Why should anyone care? Democratically elected governments have every right to close down offices when they see no continuing need for their role, especially as, amazingly, this is one policy that actually was included in the Liberal Democrats' election manifesto.

What rankles is not so much what has been done, but how. Last July, Pickles issued a highly vitriolic press statement announcing the closure in which he characterised Government Office staff as "agents of Whitehall, to intervene and interfere in localities". This view was contested by many. The hurt that has been done to civil servants caught up in this process, who have served the public interest as interpreted by the government of the day, seems wholly unnecessary.

Had the announcement been made with grace and maturity, it would have been accepted in that same spirit. Instead, the politicisation of the process has continued, with hostile and inaccurate press coverage. Worse still has been the long, soul-destroying period of attrition since last July. Most staff were instructed to stop all work for central government departments, with existing commitments fulfilled and then "exit plans" prepared for all other activities.

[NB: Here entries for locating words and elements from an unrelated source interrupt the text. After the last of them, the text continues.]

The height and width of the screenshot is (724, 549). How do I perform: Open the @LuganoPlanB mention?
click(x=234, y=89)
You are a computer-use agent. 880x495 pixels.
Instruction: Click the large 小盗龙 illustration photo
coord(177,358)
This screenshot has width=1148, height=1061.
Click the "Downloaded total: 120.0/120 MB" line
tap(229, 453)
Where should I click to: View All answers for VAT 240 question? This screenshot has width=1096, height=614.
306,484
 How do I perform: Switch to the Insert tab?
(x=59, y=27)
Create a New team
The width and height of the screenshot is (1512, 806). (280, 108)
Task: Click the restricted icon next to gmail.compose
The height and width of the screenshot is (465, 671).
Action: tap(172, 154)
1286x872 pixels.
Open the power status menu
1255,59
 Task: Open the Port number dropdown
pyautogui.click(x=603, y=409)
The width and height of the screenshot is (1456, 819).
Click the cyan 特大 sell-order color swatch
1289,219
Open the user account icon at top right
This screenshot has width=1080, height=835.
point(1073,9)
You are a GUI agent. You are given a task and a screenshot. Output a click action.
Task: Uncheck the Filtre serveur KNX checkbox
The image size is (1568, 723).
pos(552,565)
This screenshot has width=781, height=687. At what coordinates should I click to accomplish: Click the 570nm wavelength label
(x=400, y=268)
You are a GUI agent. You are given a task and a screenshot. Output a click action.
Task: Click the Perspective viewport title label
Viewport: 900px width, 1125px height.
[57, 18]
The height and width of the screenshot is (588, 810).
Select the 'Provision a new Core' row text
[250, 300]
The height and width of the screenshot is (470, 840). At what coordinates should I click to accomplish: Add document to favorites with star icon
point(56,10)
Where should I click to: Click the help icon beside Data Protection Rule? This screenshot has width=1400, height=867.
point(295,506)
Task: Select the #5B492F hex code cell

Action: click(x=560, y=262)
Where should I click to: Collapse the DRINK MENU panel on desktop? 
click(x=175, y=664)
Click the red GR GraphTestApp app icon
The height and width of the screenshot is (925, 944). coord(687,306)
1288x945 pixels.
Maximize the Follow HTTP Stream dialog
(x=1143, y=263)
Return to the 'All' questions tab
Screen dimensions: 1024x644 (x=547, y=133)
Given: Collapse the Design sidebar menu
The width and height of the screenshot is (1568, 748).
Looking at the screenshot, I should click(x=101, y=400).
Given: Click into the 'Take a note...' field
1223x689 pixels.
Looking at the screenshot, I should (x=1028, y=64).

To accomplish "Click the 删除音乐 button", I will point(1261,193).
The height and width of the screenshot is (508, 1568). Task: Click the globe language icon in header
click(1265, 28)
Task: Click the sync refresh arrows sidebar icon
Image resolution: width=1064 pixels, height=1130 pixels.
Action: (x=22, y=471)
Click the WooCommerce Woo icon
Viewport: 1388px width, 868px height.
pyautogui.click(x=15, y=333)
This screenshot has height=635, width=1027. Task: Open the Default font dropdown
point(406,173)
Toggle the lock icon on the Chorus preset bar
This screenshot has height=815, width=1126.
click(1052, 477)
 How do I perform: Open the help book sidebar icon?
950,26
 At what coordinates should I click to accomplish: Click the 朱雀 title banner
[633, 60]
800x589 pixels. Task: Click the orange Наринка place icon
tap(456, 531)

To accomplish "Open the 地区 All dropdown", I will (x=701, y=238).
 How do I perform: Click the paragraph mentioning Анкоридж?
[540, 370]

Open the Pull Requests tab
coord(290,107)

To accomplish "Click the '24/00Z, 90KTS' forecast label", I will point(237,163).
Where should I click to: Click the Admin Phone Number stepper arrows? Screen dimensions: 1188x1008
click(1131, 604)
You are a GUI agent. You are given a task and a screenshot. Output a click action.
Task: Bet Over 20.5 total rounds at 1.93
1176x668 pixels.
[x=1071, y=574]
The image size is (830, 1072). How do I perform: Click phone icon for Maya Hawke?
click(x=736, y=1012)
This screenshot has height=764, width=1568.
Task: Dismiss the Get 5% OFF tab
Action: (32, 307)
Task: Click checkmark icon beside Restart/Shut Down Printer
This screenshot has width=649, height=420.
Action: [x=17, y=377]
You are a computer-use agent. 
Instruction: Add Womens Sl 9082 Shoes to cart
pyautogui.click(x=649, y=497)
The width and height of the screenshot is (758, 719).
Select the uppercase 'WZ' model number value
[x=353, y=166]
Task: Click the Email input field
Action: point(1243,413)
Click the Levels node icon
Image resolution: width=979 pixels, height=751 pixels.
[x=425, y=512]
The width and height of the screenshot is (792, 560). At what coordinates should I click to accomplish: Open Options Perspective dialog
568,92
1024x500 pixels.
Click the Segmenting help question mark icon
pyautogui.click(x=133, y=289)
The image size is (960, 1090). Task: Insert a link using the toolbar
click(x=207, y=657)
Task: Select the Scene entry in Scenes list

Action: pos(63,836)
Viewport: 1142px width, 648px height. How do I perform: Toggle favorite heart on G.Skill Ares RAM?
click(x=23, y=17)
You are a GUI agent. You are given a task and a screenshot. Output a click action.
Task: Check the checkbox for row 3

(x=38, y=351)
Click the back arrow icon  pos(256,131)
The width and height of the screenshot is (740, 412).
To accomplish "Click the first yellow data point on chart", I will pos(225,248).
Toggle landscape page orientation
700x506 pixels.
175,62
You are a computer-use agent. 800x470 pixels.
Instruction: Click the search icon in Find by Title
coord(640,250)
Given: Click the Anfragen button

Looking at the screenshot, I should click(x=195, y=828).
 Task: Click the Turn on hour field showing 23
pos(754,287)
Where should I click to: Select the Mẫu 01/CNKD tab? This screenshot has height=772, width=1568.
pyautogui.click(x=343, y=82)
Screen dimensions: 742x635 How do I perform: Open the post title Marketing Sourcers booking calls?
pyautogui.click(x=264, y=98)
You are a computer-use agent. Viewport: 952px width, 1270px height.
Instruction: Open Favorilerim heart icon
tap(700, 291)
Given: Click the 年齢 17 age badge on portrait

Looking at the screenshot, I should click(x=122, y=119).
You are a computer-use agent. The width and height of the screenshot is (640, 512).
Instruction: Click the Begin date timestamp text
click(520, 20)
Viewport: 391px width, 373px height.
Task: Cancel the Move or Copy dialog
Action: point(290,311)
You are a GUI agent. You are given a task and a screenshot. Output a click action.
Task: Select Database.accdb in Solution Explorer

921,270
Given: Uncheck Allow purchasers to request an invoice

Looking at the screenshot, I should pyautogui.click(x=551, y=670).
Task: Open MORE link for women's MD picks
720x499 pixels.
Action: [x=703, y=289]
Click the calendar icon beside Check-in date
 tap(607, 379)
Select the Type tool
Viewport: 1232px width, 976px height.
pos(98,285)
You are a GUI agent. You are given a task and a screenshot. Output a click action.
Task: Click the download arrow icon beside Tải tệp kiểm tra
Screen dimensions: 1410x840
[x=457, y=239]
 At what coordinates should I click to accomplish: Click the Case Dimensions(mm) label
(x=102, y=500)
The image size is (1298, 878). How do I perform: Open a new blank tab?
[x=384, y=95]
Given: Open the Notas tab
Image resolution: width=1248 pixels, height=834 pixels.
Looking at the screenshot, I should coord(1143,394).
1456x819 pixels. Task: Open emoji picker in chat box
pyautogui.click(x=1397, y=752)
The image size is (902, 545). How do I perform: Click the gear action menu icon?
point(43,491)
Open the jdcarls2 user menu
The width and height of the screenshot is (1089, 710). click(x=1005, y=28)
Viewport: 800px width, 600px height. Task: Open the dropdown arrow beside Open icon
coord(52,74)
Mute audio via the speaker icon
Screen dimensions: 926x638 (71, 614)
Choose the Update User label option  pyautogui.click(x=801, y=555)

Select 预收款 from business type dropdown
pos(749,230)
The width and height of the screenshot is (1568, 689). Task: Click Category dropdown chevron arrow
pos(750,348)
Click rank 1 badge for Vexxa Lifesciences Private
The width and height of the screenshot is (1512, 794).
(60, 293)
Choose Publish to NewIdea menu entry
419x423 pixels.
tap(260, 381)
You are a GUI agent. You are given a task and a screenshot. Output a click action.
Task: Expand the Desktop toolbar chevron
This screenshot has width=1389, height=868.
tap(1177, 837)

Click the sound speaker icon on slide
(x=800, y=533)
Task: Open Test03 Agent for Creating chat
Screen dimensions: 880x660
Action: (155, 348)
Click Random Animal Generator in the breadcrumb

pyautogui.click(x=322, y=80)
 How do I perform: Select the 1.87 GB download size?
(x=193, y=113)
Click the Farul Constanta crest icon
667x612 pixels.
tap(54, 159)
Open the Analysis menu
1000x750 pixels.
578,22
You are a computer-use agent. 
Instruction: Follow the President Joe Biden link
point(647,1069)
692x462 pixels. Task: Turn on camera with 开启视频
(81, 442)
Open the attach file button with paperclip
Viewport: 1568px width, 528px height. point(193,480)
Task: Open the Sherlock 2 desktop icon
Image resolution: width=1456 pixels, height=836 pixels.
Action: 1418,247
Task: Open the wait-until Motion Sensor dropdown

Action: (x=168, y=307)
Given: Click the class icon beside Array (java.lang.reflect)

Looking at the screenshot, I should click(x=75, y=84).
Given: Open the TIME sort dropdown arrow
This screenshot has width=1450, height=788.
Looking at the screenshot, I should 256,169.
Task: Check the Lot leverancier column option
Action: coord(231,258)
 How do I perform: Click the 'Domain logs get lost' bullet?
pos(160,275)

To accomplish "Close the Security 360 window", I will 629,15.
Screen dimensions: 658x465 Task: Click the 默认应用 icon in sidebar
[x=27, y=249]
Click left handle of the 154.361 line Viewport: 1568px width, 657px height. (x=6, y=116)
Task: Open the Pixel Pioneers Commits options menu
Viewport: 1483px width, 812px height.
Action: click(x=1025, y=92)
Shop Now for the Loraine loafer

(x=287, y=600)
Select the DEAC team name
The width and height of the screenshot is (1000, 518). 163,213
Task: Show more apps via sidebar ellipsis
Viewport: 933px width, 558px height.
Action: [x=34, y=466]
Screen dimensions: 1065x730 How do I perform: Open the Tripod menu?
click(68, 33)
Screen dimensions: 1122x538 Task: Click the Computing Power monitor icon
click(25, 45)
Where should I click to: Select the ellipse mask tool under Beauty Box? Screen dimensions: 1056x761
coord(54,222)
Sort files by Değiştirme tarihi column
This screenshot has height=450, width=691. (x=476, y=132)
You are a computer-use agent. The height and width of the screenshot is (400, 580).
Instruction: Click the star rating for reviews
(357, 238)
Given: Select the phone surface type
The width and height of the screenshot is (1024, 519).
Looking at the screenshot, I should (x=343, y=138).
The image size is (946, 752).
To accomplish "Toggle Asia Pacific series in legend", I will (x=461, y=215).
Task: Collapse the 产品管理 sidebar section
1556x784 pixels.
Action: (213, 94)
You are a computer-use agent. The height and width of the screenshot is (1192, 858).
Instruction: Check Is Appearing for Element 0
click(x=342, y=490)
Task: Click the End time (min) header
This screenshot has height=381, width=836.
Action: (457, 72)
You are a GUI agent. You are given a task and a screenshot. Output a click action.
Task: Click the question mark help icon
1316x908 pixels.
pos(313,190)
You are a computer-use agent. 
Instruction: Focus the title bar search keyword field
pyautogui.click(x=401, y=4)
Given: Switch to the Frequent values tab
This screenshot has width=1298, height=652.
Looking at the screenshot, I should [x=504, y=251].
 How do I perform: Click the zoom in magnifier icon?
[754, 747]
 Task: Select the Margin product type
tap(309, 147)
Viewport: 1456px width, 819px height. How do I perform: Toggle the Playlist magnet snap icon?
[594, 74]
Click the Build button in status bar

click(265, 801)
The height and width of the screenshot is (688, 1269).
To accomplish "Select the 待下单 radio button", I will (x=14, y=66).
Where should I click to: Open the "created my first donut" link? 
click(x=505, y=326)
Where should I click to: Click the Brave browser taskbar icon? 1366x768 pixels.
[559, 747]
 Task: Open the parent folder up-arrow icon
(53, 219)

A few staff, such as those administering European Union grants, continued as before, but everyone else faced day after day of inactivity.

No formal announcements of the timescale for closure or the process by which it would be achieved were made until the autumn spending review on 20 October last year. Even then, no one knew the terms of voluntary or compulsory redundancy. Ever resourceful, staff volunteered their time to go out and work in other organisations during this hiatus. Anything was better than spending the days in a doomed office scouring the internet for jobs or CV toolkits.

For some, of course, there have been happy outcomes – some people have found new jobs in other organisations, occasionally on higher salaries, but often on very much lower pay. Other staff have tried to secure civil service posts in London, with huge additional costs in travel time and fares, rather than face unemployment.

For my part, I pressed the ejector button in January, when I left "voluntarily", under an option to take early retirement. The end of my 28 years' service was marked by a glorious evening in the pub with colleagues with whom I had shared so much – no leaving gifts allowed, in a self-imposed austerity pact, but the warmth of the memories and farewell speeches more than making up for material tokens.

I do not regret my decision to follow a path of public service, implementing the policies of the elected government of the day, whether I agreed with them or not. How much more satisfying than the alternative career in the City for which, as a graduate economist, I was qualified.

Despite the sacrifice of salary, I have benefited from family-friendly employment policies and I can also draw my hard-earned pension (considerably less, over a lifetime, I suspect, than one year's bonus in the City) with a clear conscience, knowing that it is not public sector workers, nor the previous Labour government, but bankers whose reckless behaviour has put us in this position.

And of course, the main trade-off I made in opting for a lower-paid, arguably more satisfying career, was the absolute security it offered. No civil servant, after all, would ever be made redundant – it just didn't happen, did it?

Hilary Cooper was head of the children and learners division in the Government Office for the East of England (Cambridge). She is now pursuing a writing career.